Question

Factor the expression completely. Begin by factoring out the lowest power of each common factor.$$\left(x^{2}+1\right)^{1 / 2}+2\left(x^{2}+1\right)^{-1 / 2}$$

Answer

**step1** Understanding the problem and identifying the common factor

The problem asks us to factor the given expression completely: $$(x^2+1)^{1/2} + 2(x^2+1)^{-1/2}$$.
We need to begin by factoring out the lowest power of each common factor.
In this expression, both terms, $$(x^2+1)^{1/2}$$ and $$2(x^2+1)^{-1/2}$$, share a common base, which is $$(x^2+1)$$.

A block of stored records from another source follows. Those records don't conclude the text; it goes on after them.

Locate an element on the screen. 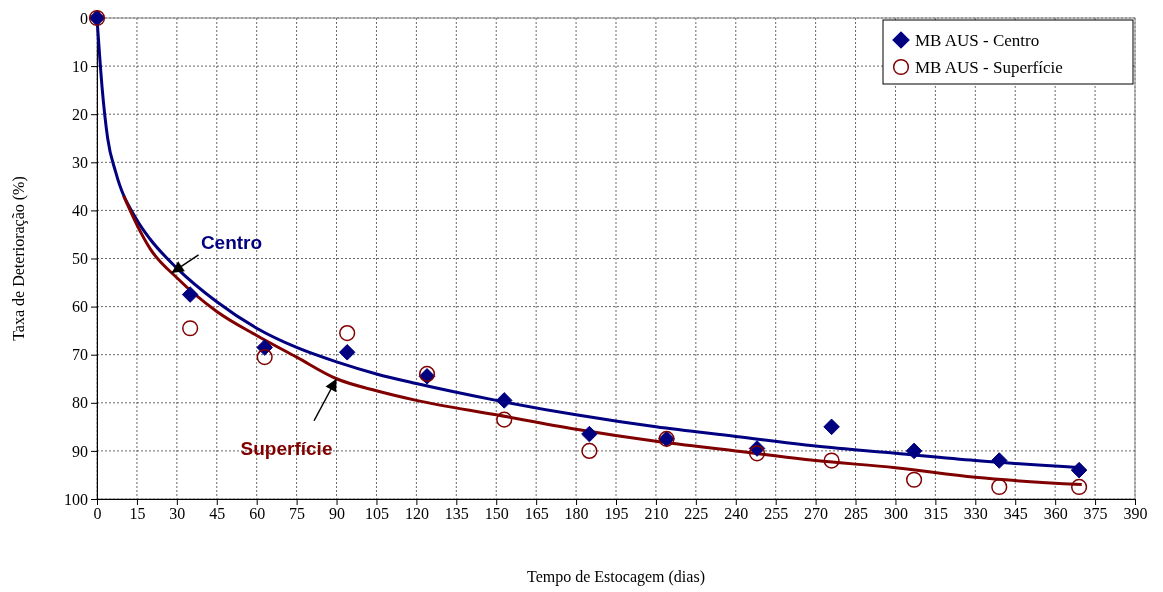 The height and width of the screenshot is (592, 1163). x-tick-label: 225 is located at coordinates (696, 514).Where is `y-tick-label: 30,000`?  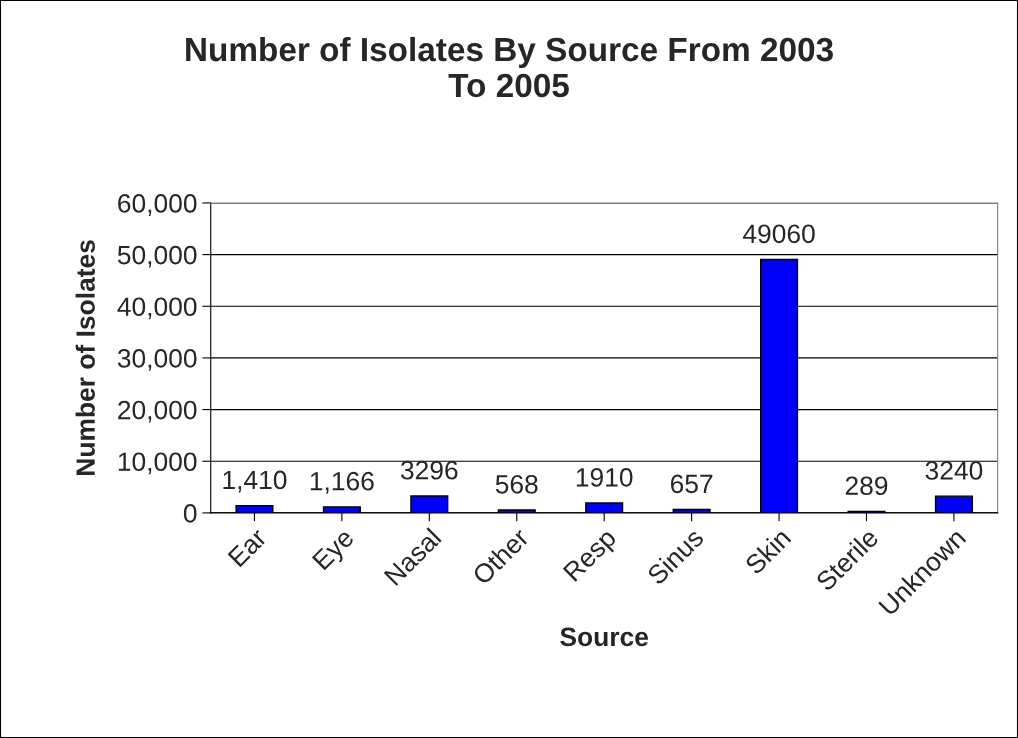
y-tick-label: 30,000 is located at coordinates (157, 360).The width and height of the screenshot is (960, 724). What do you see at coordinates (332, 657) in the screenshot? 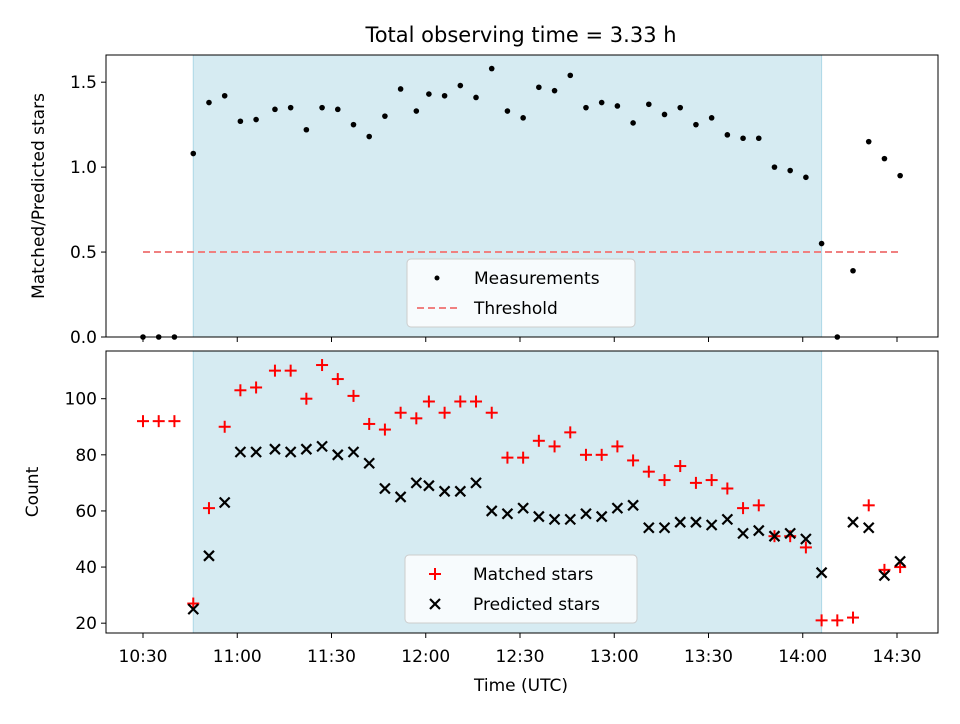
I see `bottom-x-tick-label: 11:30` at bounding box center [332, 657].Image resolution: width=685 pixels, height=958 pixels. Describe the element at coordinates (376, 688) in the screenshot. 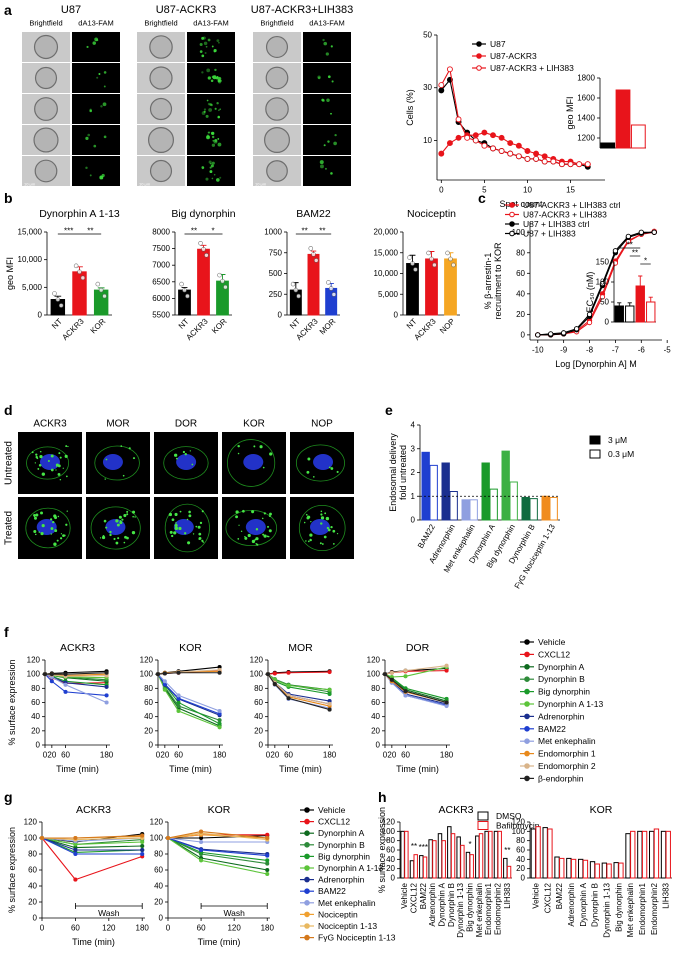

I see `y-tick-label: 80` at that location.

**step2** Identifying the lowest power of the common factor

The common base is $$(x^2+1)$$.
The powers associated with this common base in the two terms are $$1/2$$ and $$-1/2$$.
Comparing these two powers, $$-1/2$$ is smaller than $$1/2$$.
Therefore, the lowest power of the common factor is $$-1/2$$ (i.e., $$(x^2+1)^{-1/2}$$).

**step3** Factoring out the lowest power

Now, we factor out the common factor with its lowest power, $$(x^2+1)^{-1/2}$$, from the entire expression:
$$ (x^2+1)^{1/2} + 2(x^2+1)^{-1/2} = (x^2+1)^{-1/2} \left[ \frac{(x^2+1)^{1/2}}{(x^2+1)^{-1/2}} + \frac{2(x^2+1)^{-1/2}}{(x^2+1)^{-1/2}} \right] $$

**step4** Simplifying the terms inside the brackets

We simplify each term inside the square brackets:
For the first term, using the exponent rule $$a^m / a^n = a^{m-n}$$:
$$ \frac{(x^2+1)^{1/2}}{(x^2+1)^{-1/2}} = (x^2+1)^{1/2 - (-1/2)} = (x^2+1)^{1/2 + 1/2} = (x^2+1)^1 = x^2+1 $$
For the second term:
$$ \frac{2(x^2+1)^{-1/2}}{(x^2+1)^{-1/2}} = 2 $$

**step5** Combining the simplified terms to write the completely factored expression

Substitute the simplified terms back into the expression from Step 3:
$$ (x^2+1)^{-1/2} [ (x^2+1) + 2 ] $$
Now, simplify the expression inside the square brackets:
$$ (x^2+1)^{-1/2} (x^2+1+2) $$
$$ (x^2+1)^{-1/2} (x^2+3) $$
This is the completely factored expression. It can also be written as $$\frac{x^2+3}{(x^2+1)^{1/2}}$$ or $$\frac{x^2+3}{\sqrt{x^2+1}}$$.